If you just want to find a gall (any gall), seek out sites with plant species that have a huge diversity of galls. Examples of species with large gall diversity include; Quercus (particularly alba, coccinea, stellata), Carya (in late summer many of these will have a half dozen gall species), Celtis (many here in Ohio have 5-6 species on a single tree, although I am not sure how far east some of these go), and Solidago/Euthamia. iNat distribution maps and geotags can be useful for finding these sites. Another recommendation if you are looking for a particular host is to do a search for the common name of the host on your state's DNR website, they will often list some of the common species that are located at a given nature preserve or state park.

If you are looking for a specific gall, try to find a site where the host is regionally native and common. Trees that are native and more common in a region will tend to have higher diversity. For example, Quercus macrocarpa and Quercus muehlenbergii are native but uncommon in NE Ohio. I have found far fewer gall species on them in this area compared to western Ohio where both species are much more common. Hackberry, Celtis occidentalis, is another example of this, it becomes much more common as you move south and west in Ohio and the diversity of galls seems to increase in that direction.

If you notice that a particular tree has a large number of galls, keep visiting that tree repeatedly through the course of the year and even over multiple years, and you will likely run into new species. It seems like some trees have something like a susceptibility factor or alternatively, some kind of environmental niche like wind direction that seems to make them more galled than others. These trees have been a rich source of new species for me.

Mid to late summer (July-September) is the best season for hunting galls in Ohio. The highest number of species will be around during that time. However, if you want to find rarer or underreported stuff, look for galls during what might seem like the offseason. For example, early spring (March-May) has many interesting oak bud galls. October has another subset of oak galls that appear just as the leaves are turning that don't often get reported. November and December after the leaves fall can be a good time to look for galls in the leaf litter of more closed forests.

Posted on March 10, 2021 06:30 PM by calconey calconey


Power line cuts are also excellent places to look for galls. You get tons of edge habitat and you get trees that are often heavily pruned, even coppiced, by the power company. These trees tend to have interesting (and accessible) galls on them as they are older but totally or mostly in reach.

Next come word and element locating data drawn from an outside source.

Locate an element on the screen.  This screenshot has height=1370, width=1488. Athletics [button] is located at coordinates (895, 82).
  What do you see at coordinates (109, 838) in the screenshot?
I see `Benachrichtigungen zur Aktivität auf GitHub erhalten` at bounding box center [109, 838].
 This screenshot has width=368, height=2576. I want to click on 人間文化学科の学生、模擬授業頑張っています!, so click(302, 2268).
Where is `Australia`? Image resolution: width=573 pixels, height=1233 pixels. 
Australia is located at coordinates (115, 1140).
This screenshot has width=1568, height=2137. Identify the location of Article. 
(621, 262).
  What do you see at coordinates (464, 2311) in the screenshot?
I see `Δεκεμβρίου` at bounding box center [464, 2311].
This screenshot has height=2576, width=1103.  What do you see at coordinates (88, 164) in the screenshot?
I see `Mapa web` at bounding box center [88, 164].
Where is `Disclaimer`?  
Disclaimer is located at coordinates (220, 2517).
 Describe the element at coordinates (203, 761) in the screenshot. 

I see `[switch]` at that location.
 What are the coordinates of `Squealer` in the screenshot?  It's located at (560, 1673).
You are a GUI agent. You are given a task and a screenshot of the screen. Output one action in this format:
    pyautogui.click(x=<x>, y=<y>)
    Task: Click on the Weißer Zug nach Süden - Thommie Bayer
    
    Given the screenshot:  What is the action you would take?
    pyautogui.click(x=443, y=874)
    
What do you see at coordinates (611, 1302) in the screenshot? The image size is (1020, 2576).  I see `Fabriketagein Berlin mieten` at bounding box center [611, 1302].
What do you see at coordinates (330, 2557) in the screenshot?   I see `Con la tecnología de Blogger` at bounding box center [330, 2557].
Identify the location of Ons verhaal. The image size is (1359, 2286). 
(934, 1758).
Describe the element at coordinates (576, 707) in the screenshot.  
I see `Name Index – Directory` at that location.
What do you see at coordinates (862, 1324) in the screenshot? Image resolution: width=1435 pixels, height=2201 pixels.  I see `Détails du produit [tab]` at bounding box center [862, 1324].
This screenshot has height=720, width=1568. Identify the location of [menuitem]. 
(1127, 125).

As a bonus, power line cuts also tend to have good diversity of forbs that can be galled.

Overall I have found the most diversity on trees that line fields (even highly manicured ones like athletic fields). One small patch of suburban woods near my home that sits adjacent to several soccer fields has yielded 36 species of gall wasps (Cynpidae) in just the past 7 months.

Posted by jeffdc over 3 years ago

Well said! I love that I can walk right down the street and find a bunch of different galls with very little effort. And once you start seeing them, they are everywhere!

Posted by kimberlietx over 3 years ago

Thanks for this guide!

Posted by ddennism over 3 years ago

very helpful guide, booked marked for sure! i'm definitely noticing more galls in the area lately. as kimberlie said, once you see one, you start seeing them everywhere.

Posted by kemper about 3 years ago

Great stuff. Thank you.

Posted by susanhewitt about 3 years ago

Great post! I second all of the above; some of my most diverse gall observations have come from trees in highly manicured areas. My current favorite gall site is a local park that was formerly a golf course that closed 3 years ago, and I've found tons of interesting galls on the campus of my workplace.

Posted by esummerbell almost 3 years ago

Great tips!

Posted by beartracker almost 3 years ago

Thanks, much appreciated!

Posted by saskatoonafforest... almost 3 years ago

Thank you for getting me started in the correct direction with plants in Southern Nevada.

Posted by lonnyholmes about 2 years ago
Posted by calconey about 2 years ago

Thank you for all the information @calconey By the way, creosote bush is fantastic and hopefully overtime I may find the majority of gall species on this plant.

Posted by lonnyholmes about 2 years ago

Thanks for the information about galls. I've been fascinated by them ever since I noticed cone galls on the leaves of a witch hazel behind my house. Once I started reading about them I started noticing them everywhere!